Most public-facing Websites allow at least some form of user-generated content. A Website might for instance, allow users to post product reviews, or it may include some sort of discussion forum. In any case, there are several ways in which seemingly harmless user-generated content can actually pose a threat to either your security or to your customers’ security.
When it comes to user-generated content, the threat that people are probably most familiar with is code injection--where a user enters executable code into a text input field. This particular risk has been so well documented that nearly all commercial web software guards against it. However, although modern safeguards have made it far more difficult for a malicious user to launch executable code through an injection attack, code injection (or, at least, string injection) is still being used in other ways.
If you look at Figure 1, for example, you can see a comment that was left on a WordPress site. This comment contains embedded malicious links. Of course, content filtering engines and mandatory moderation can easily put a stop to this sort of thing. However, I have seen malicious users embedding links within their user names. Not only do some scanning engines fail to check user name fields, but I have actually seen forums render a preview of these types of links.
The Registration Process
Most sites that allow the use of user-generated content require that the user complete some sort of registration process, starting with the creation of an account used to access a site. Although the account itself is usually harmless, bad actors have increasingly been exploiting site registrations for social engineering purposes.
There are a couple of things that bad actors will do when attempting to exploit a site’s registration requirements. First, they will usually try to do something to call attention to themselves. For example, they might embed HTML code into the user name field to change the font in which their user name is displayed. HTML code might also be used to make their user name show up in bold type or in a different color. Regardless of which method is used, the goal is to make the user name stand out so that it appears different from the site’s other users.
The second part of the process is for the bad actor to choose a misleading user name. Names like Admin or Administrator are usually taken, but names such as Support, Billing or Customer Service are often readily available.
By choosing an official-looking user name and doing something to cause that user name to be rendered in a way that is different from other user names, the bad actor may try to convince other site users that he or she works for the site. With this new identity, the bad actor is free to begin “helping” customers.
I have addressed malicious links and official looking accounts, but these two exploits can also be combined. I recently saw an especially alarming example.
Palo Alto Networks recently announced that it had collaborated with GoDaddy to remove 15,000 subdomains. Attackers compromised numerous GoDaddy hosting accounts and then created subdomains within the compromised accounts. These subdomains were then populated with fraudulent or perhaps even malicious pages.
My own account was not compromised, but I will use myself as an example, just to illustrate how everything comes together. My primary domain name is BrienPosey.com. With that in mind, imagine that someone compromised my account and created a subdomain named Support.BrienPosey.com. Just to make things interesting, let’s also assume that a visit to Support.BrienPosey.com reveals a request for a credit card number.

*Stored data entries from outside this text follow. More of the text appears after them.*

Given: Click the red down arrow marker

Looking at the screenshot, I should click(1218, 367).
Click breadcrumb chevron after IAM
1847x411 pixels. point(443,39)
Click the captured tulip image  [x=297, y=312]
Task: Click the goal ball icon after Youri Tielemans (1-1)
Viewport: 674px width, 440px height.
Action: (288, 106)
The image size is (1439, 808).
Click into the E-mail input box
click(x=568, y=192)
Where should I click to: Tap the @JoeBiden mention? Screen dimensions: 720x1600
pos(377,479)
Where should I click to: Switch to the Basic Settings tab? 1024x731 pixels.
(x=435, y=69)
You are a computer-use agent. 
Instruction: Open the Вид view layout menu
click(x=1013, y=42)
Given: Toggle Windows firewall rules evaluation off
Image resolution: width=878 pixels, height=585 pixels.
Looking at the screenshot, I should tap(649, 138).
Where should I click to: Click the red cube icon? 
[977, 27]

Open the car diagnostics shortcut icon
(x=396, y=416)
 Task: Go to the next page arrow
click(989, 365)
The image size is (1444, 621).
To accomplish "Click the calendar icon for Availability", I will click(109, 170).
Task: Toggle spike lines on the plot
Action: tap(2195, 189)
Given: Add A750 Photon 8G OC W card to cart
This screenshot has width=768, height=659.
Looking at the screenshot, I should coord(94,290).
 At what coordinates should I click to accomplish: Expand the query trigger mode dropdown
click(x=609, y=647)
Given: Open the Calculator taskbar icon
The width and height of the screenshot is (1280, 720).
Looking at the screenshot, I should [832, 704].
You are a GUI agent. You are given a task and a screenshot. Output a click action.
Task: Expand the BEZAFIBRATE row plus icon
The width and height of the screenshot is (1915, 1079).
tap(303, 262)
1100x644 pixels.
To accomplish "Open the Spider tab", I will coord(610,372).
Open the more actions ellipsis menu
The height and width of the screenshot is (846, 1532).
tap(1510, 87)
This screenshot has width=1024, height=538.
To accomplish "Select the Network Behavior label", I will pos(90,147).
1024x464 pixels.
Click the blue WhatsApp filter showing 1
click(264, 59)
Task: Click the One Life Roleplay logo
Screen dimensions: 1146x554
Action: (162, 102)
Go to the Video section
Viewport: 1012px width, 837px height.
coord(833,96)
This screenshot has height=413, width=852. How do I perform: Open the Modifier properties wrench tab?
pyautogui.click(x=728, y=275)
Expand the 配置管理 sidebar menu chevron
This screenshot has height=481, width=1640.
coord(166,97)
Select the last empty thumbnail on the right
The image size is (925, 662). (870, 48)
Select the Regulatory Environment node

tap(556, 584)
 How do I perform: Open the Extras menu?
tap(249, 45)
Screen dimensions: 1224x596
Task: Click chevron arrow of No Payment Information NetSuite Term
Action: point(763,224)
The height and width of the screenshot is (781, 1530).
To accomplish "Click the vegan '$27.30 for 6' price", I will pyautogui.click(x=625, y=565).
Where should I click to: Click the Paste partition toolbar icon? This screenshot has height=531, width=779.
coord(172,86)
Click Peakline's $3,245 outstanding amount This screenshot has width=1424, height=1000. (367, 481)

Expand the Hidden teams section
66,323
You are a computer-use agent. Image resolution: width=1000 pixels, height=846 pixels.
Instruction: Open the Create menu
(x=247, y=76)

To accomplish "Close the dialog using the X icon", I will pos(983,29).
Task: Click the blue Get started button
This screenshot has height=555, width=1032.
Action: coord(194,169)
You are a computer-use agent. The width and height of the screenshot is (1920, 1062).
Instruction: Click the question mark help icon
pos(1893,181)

The person who set this up might then go to the legitimate site’s discussion forum and create an account called Support. That person might then browse the discussions within the site, looking for people who are experiencing some sort of technical problem. Upon finding such a post, the bad actor could chime in on the discussion as “Support” and say something like, “If you are still having problems, then go to support.BrienPosey.com.” Assuming that the fake support page looked like the rest of the website, unsuspecting victims might pay a “support fee” without even realizing that they were on a malicious page.
The really scary part of this exploit is that a subdomain has the same root name (in this case, BrienPosey.com) as the legitimate site. It would therefore be nearly impossible for visitors to the site to determine that are being directed to a malicious page.
Banning user-generated content is not an option for most sites, so it is important to take steps to prevent your site from being overrun by those who exploit user forums and other facilities via user-generated content features.